[Collected data]
· · · · · · ·
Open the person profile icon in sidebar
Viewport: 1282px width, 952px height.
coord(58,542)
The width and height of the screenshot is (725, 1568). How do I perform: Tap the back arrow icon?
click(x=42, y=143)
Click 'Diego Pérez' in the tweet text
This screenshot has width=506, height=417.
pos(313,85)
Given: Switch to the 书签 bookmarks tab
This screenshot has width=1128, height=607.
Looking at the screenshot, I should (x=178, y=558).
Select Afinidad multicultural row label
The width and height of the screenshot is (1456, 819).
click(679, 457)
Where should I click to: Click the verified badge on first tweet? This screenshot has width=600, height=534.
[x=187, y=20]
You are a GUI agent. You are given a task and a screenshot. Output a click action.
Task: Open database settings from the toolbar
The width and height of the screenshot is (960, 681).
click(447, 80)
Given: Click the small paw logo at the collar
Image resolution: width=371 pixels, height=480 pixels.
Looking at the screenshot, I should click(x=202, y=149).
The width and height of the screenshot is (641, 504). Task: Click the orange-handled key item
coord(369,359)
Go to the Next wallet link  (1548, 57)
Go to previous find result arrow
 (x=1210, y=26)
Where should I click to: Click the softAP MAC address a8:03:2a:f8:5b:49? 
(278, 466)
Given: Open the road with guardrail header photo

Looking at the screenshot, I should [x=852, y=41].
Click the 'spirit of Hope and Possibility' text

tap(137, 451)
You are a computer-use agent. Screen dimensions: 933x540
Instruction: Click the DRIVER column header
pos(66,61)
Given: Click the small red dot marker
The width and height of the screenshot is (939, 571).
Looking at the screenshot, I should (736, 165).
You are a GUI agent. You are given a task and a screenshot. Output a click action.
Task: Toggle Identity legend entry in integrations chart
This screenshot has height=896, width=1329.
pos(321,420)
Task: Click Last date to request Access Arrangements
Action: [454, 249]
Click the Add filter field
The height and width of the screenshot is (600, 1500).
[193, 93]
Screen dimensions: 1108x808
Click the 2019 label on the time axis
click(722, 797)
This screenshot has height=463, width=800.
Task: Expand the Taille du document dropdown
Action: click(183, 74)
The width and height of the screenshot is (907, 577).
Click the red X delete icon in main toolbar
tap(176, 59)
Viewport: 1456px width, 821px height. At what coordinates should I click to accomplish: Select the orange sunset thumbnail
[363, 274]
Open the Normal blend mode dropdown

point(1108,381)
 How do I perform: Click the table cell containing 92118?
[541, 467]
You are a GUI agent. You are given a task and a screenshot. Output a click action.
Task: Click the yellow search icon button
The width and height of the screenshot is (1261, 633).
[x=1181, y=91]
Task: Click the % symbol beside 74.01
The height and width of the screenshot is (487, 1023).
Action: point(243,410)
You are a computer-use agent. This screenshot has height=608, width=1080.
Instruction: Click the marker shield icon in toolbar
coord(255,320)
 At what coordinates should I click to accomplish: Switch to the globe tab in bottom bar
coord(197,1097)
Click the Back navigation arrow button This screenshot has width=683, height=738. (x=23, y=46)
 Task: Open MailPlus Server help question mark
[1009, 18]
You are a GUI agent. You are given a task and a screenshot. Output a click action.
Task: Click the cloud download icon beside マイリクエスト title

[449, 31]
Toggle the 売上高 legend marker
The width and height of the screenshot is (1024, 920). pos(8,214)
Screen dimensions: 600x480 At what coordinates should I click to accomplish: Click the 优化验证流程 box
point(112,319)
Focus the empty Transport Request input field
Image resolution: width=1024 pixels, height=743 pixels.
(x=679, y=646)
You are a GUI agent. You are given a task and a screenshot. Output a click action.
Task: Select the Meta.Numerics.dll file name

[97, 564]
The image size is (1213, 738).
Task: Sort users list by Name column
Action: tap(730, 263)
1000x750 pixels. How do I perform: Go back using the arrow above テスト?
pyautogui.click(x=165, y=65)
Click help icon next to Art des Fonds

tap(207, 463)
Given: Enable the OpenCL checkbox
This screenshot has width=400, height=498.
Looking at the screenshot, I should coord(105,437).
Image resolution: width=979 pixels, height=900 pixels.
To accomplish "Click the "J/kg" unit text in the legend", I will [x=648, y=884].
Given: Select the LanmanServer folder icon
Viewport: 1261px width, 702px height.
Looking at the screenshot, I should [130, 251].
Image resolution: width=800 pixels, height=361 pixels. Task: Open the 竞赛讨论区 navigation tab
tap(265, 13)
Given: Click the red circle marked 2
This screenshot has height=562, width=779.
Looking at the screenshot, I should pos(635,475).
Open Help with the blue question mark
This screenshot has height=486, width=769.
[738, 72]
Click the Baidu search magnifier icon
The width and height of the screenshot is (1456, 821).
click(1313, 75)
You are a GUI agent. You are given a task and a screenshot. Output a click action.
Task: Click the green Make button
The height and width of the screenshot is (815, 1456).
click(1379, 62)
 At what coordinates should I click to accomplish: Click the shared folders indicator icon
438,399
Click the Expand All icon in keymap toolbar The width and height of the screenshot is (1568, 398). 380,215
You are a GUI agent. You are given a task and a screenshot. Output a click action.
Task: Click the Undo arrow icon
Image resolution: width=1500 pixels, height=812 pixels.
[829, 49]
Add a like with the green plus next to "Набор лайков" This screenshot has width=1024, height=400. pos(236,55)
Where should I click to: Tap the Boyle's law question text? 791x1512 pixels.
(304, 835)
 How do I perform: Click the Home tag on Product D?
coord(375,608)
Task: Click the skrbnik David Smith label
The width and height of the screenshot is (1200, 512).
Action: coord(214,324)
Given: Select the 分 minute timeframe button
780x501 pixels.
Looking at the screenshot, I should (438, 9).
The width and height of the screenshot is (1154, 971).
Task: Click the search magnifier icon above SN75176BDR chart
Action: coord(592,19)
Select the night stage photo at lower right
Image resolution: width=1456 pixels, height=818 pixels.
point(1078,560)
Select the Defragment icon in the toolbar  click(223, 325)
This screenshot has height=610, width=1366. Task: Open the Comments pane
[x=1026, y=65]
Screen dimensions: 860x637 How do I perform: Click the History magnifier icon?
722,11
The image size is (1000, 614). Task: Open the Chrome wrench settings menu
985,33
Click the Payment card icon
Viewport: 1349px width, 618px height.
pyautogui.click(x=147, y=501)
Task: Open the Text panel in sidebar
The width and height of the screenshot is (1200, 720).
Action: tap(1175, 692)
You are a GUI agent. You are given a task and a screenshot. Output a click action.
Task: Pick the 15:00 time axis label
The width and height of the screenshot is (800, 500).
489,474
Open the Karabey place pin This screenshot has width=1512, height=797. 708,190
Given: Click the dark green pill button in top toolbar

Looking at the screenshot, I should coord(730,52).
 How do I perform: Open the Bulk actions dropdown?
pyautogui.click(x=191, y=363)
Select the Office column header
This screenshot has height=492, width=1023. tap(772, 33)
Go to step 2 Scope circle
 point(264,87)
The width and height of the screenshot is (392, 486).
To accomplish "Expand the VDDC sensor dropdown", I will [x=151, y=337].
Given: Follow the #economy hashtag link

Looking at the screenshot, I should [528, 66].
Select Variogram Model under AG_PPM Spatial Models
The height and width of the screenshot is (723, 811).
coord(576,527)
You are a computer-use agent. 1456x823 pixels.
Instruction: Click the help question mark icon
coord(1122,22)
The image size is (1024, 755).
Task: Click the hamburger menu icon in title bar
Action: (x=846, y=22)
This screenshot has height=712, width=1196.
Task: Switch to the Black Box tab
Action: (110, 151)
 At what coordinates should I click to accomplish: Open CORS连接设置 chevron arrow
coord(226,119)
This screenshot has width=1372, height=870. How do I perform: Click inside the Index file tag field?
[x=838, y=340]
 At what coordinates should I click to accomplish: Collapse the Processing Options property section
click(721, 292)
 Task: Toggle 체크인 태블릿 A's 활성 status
· · · · · · ·
● TASK OBJECTIVE:
Reproduce all lines from the records above that include the word "computer".

● ANSWER:
You are a computer-use agent. Screen dimensions: 933x540
You are a computer-use agent. This screenshot has height=608, width=1080.
You are a computer-use agent. 1456x823 pixels.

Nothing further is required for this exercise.